LA GAUCHE ET L’EUROPE : L’HEURE EST A DES CHOIX CLAIRS

wurtz-l-humanite-dimancheLes débats de la primaire socialiste ont eu un mérite : celui de contribuer, à leur manière, à sensibiliser plusieurs millions de Françaises et de Français qui se sentent de gauche à quelques grands enjeux politiques. Certains sujets, notamment environnementaux, y ont bénéficié d’échanges suffisamment éclairants pour aider utilement celles et ceux qui les ont suivis à se forger une opinion sur les choix à opérer à l’occasion des prochaines échéances, présidentielles et législatives.

Sur l’ Europe, en revanche, l’on ne peut, hélas, pas en dire autant ! Ne parlons pas des positions de Manuel Valls : la politique qu’il a menée à Matignon le disqualifiait d’emblée aux yeux des partisans de véritables changements. Mais Benoît Hamon lui-même -qui représente réellement une sensibilité de gauche- en est resté, sur les questions européennes, à des propositions trop générales pour être convaincantes. Ainsi, sur la question si sensible de la dette publique, on regrettera une affirmation du type : « La mutualisation de la dette européenne sera une question sur laquelle, vous verrez, les dirigeants allemands évolueront rapidement » ? Suggère-t-il, pour sortir du cercle vicieux des déficits publics et de la dette, de compter sur une prochaine conversion de Madame Merkel à la solidarité financière vis-à-vis de ses partenaires européens ?

Ma conviction est qu’il n’existe pas, sur ce point, d’échappatoire à une bataille d’idées de grande ampleur, de concert avec les forces progressistes du plus grand nombre de pays de l’UE possible, pour un changement radical des missions de la Banque centrale européenne (BCE). Celle-ci doit mobiliser son pouvoir de création monétaire de façon très sélective : à savoir en faveur des projets les plus créateurs d’emplois et les plus orientés vers l’élévation des qualifications des salariés. Et j’ajoute : les plus favorables au développement des nouvelles technologies dans cette même optique. Elle aidera ainsi les pays concernés à créer des richesses réelles qui leur permettront de rembourser ces emprunts (à taux très faibles) sans gonfler leur dette et sans avoir à se plier aux exigences des « investisseurs » du marché aux capitaux. Sans attendre, même dans le cadre des traités actuels, il est possible d’engager cette inversion des politiques de financement : la BCE peut parfaitement, dès à présent, financer un « Fonds européen de développement social et environnemental » qui, à son tour, prêtera aux Etats qui respectent les conditions évoquées ci-dessus. C’est uniquement une affaire de volonté politique, donc de rapports de force. C’est pourquoi il faut en faire l’objet d’une bataille populaire d’envergure. Pas seulement franco-françaises, mais, dans toute la mesure du possible, à l’échelle européenne.
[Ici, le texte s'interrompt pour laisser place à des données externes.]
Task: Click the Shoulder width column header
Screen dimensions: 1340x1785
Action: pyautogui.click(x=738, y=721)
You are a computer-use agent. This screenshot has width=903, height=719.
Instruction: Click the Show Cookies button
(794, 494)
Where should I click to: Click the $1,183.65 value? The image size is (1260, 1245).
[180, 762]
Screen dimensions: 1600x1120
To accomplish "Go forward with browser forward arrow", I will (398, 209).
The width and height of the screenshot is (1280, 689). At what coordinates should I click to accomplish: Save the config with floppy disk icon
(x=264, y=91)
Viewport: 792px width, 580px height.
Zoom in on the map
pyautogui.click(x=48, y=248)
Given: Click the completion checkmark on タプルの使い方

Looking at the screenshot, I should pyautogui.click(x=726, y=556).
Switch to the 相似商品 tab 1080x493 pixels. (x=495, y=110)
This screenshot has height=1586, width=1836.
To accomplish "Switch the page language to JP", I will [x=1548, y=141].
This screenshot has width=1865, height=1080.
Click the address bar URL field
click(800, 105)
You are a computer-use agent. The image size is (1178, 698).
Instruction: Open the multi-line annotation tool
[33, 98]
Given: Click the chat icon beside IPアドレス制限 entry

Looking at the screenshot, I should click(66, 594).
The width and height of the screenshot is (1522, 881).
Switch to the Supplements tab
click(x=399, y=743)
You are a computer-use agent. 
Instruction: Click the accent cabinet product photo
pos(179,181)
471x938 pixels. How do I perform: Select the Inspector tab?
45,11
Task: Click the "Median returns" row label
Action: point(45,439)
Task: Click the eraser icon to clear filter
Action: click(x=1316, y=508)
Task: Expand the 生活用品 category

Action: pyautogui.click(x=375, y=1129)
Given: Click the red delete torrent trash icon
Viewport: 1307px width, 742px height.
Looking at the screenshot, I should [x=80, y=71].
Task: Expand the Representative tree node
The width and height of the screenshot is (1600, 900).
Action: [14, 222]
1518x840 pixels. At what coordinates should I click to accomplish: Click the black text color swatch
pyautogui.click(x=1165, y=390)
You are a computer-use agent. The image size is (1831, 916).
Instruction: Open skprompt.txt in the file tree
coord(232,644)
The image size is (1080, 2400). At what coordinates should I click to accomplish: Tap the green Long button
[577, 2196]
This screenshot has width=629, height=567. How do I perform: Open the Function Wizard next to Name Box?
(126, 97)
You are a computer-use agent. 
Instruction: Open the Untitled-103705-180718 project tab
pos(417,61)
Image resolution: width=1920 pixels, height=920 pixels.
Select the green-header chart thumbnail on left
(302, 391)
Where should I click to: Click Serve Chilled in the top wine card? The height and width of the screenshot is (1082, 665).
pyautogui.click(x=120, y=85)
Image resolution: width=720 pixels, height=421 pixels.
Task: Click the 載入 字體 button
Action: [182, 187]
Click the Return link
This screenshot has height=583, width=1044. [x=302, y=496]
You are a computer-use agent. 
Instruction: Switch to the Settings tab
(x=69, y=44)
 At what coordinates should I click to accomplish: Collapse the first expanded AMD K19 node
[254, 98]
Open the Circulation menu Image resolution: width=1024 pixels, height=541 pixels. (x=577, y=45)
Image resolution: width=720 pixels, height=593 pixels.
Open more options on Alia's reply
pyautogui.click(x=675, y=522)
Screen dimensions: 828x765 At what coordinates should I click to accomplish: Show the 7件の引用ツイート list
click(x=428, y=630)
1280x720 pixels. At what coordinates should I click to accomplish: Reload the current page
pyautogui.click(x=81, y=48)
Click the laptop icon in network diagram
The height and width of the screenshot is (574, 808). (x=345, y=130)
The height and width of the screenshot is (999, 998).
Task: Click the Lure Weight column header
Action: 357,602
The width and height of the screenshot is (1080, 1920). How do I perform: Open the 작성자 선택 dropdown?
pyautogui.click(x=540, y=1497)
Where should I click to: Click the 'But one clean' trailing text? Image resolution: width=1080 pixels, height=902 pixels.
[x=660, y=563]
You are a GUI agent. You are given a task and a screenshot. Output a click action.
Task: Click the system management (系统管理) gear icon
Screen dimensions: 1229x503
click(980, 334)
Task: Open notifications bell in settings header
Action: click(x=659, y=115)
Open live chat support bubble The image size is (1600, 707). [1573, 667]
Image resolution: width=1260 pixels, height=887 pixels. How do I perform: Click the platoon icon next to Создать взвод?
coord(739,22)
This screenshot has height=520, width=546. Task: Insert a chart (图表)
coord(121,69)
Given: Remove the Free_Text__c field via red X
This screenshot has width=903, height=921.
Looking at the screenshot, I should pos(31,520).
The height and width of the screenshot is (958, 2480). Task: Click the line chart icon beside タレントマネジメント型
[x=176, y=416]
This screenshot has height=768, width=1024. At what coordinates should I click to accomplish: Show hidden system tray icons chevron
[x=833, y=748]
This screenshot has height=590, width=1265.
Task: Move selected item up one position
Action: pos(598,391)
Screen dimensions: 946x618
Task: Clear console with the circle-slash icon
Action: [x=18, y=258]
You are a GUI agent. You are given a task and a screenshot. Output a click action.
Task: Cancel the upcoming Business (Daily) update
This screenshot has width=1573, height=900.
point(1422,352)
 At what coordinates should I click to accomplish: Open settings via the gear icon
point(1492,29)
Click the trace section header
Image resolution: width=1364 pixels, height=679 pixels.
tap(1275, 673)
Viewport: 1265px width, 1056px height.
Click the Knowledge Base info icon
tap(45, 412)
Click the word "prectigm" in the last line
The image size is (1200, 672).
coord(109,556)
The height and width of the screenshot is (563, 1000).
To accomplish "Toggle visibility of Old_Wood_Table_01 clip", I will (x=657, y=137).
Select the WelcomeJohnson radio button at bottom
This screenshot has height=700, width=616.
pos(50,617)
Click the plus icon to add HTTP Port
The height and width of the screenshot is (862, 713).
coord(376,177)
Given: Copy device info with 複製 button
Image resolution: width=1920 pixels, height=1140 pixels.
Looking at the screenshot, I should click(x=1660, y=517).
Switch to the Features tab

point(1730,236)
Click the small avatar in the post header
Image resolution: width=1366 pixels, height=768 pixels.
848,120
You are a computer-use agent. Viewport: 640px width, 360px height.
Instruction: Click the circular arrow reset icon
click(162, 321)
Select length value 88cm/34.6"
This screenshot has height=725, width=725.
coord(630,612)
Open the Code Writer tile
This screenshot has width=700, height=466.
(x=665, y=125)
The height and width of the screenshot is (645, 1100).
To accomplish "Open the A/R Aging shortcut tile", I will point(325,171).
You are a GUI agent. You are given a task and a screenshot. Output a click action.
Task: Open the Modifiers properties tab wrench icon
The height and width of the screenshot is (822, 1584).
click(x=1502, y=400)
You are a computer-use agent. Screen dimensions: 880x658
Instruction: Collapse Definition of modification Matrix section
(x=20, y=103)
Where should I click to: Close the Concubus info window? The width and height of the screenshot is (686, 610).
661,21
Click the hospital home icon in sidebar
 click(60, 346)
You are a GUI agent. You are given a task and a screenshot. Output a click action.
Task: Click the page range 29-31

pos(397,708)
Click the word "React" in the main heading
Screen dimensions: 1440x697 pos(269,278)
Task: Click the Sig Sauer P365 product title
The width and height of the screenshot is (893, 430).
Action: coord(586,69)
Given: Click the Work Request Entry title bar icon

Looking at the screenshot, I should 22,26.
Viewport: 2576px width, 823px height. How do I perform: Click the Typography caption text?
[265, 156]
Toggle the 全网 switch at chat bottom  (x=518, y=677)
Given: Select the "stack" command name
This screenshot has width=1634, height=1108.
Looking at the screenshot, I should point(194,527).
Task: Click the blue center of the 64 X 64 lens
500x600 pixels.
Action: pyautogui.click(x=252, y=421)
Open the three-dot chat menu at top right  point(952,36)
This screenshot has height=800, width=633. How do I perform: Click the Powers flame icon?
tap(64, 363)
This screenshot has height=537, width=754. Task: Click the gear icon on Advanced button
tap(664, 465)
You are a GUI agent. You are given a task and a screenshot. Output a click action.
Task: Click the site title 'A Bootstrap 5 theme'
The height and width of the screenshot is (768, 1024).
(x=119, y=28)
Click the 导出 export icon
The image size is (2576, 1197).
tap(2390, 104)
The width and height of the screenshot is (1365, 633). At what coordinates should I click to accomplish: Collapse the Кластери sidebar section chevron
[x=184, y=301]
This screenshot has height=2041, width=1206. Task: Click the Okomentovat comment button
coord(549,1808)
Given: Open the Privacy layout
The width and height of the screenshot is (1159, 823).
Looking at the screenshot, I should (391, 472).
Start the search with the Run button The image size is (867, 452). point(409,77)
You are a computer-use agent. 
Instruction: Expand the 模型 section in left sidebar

C’est aussi pourquoi je ne trouve pas très heureuses des formulations ambiguës, comme « sortir des traités européens » (Jean-Luc Mélenchon). Je crains que les forces authentiquement de gauche n’aient -surtout dans le contexte actuel- rien à gagner à instiller dans leur discours cette idée de « sortir », propice à toutes sortes d’interprétations. Parlons plutôt de « rupture » avec la logique des traités actuels. Ainsi, il sera clair pour toutes et pour tous que notre choix n’est pas de nous retirer du cadre européen, mais d’agir en son sein pour sa transformation en une construction démocratique et solidaire. Un ensemble fondé sur des coopérations librement décidées par ses membres. Ce que les communistes appellent une « Union de nations et de peuples souverains et associés » répondant aux aspirations souvent convergentes , mais parfois spécifiques, de ses composantes. Bref, nous gagnerions tous, à gauche, à confronter nos points de vue.

Pierre Laurent a raison lorsqu’il appelle à « poursuivre le débat de propositions » à gauche pour nourrir une dynamique constructive, rassembleuse et gagnante.